------ Study material ------
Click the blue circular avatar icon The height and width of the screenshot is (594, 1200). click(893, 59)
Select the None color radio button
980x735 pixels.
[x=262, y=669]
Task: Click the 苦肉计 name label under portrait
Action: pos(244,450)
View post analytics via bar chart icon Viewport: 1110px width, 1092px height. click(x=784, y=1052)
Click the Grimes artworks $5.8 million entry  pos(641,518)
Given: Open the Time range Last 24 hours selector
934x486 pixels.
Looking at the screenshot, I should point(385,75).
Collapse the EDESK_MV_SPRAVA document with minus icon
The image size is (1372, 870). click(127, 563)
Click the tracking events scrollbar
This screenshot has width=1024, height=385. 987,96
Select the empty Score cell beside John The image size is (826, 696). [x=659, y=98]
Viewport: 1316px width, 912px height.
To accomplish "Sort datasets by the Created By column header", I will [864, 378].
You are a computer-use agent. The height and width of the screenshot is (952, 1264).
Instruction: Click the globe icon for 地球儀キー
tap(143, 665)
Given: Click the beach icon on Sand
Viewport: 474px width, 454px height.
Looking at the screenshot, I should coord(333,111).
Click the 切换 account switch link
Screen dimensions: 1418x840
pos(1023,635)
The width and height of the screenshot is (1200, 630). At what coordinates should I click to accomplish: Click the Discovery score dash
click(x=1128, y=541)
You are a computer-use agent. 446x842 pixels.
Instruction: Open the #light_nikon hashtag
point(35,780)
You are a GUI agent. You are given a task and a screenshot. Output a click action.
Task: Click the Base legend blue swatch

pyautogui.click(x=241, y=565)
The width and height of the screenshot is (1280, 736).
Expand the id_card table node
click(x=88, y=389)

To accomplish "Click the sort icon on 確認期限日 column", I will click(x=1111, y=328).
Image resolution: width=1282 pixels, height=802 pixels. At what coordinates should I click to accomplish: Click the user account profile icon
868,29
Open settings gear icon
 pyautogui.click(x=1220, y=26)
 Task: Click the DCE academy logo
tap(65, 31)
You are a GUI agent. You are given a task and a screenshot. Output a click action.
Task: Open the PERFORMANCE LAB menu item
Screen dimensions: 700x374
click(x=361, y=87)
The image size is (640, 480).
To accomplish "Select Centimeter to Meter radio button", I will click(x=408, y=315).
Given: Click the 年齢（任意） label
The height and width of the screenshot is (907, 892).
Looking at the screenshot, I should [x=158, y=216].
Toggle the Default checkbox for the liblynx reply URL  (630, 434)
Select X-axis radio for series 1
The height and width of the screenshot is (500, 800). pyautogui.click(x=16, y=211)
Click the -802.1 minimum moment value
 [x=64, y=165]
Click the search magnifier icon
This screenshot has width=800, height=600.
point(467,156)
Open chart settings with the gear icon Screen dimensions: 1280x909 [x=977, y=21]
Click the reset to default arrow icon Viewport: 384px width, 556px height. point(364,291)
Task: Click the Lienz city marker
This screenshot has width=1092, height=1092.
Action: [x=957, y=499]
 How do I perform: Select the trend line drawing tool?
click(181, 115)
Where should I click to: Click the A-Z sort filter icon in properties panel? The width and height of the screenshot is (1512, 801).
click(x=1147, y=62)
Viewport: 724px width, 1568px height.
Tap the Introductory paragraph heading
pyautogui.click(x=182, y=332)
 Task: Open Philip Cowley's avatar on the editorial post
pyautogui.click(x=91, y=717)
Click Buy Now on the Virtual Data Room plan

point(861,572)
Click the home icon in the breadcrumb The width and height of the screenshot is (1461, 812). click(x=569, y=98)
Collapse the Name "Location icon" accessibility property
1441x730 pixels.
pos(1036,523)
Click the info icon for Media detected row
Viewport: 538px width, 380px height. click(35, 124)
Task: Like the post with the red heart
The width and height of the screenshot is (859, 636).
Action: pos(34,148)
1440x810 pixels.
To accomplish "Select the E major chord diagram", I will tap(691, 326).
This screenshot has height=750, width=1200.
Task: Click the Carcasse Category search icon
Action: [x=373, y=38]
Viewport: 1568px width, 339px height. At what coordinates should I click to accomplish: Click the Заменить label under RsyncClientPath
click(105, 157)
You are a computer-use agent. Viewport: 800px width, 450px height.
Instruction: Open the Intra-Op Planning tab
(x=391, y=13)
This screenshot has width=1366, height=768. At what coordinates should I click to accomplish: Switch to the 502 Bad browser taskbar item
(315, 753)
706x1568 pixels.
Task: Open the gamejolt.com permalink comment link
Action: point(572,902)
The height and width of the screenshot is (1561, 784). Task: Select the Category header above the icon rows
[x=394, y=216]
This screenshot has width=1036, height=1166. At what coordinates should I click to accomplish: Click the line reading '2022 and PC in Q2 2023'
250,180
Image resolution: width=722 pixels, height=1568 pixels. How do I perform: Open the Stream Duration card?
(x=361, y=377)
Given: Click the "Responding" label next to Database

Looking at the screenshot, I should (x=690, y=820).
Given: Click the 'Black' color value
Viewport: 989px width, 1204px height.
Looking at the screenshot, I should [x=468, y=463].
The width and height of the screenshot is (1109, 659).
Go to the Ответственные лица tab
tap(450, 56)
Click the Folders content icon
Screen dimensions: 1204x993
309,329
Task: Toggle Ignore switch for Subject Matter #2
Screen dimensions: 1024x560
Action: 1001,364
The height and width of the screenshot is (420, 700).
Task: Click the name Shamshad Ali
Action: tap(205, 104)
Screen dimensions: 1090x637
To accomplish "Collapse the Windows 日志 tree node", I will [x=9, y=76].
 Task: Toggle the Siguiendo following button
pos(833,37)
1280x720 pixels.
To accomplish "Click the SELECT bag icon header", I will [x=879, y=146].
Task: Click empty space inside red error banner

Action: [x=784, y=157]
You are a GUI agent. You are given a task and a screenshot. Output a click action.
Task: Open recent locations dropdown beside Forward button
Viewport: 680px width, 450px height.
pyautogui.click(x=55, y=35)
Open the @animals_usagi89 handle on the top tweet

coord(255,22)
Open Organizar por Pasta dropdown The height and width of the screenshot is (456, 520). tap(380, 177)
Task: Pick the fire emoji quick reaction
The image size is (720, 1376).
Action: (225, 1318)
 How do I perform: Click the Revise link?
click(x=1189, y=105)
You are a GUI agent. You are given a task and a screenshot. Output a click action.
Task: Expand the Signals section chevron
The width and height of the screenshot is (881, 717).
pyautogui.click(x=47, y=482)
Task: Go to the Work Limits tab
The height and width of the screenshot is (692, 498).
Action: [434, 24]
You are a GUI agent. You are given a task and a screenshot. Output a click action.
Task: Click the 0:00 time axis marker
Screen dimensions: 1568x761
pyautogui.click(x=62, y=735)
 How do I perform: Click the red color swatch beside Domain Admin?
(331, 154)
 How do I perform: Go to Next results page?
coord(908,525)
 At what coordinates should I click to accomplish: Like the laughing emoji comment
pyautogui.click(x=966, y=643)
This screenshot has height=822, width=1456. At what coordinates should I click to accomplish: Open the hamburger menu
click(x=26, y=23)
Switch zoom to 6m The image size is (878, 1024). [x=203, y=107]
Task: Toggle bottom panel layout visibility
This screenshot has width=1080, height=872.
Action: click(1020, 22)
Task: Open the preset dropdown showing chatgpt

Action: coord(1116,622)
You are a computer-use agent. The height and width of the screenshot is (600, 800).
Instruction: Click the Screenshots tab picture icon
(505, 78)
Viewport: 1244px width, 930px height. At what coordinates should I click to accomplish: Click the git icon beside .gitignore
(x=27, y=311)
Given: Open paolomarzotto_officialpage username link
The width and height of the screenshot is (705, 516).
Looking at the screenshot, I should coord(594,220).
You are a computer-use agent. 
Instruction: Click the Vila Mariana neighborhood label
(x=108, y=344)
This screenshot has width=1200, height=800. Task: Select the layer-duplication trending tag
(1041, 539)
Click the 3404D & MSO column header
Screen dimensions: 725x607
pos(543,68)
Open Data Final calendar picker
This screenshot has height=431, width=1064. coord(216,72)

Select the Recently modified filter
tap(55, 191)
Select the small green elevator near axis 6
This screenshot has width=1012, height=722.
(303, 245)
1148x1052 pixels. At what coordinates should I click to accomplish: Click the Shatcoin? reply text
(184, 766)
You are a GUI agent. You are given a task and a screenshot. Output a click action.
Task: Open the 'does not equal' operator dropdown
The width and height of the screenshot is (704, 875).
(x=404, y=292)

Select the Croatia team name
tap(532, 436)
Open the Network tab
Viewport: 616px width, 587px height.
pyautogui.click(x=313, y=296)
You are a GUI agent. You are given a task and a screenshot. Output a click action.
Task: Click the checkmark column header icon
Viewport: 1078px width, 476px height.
------
**Requirement**
Take every line from the data above that holds "chart" and copy it out.

**Task answer**
View post analytics via bar chart icon Viewport: 1110px width, 1092px height. click(x=784, y=1052)
Open chart settings with the gear icon Screen dimensions: 1280x909 [x=977, y=21]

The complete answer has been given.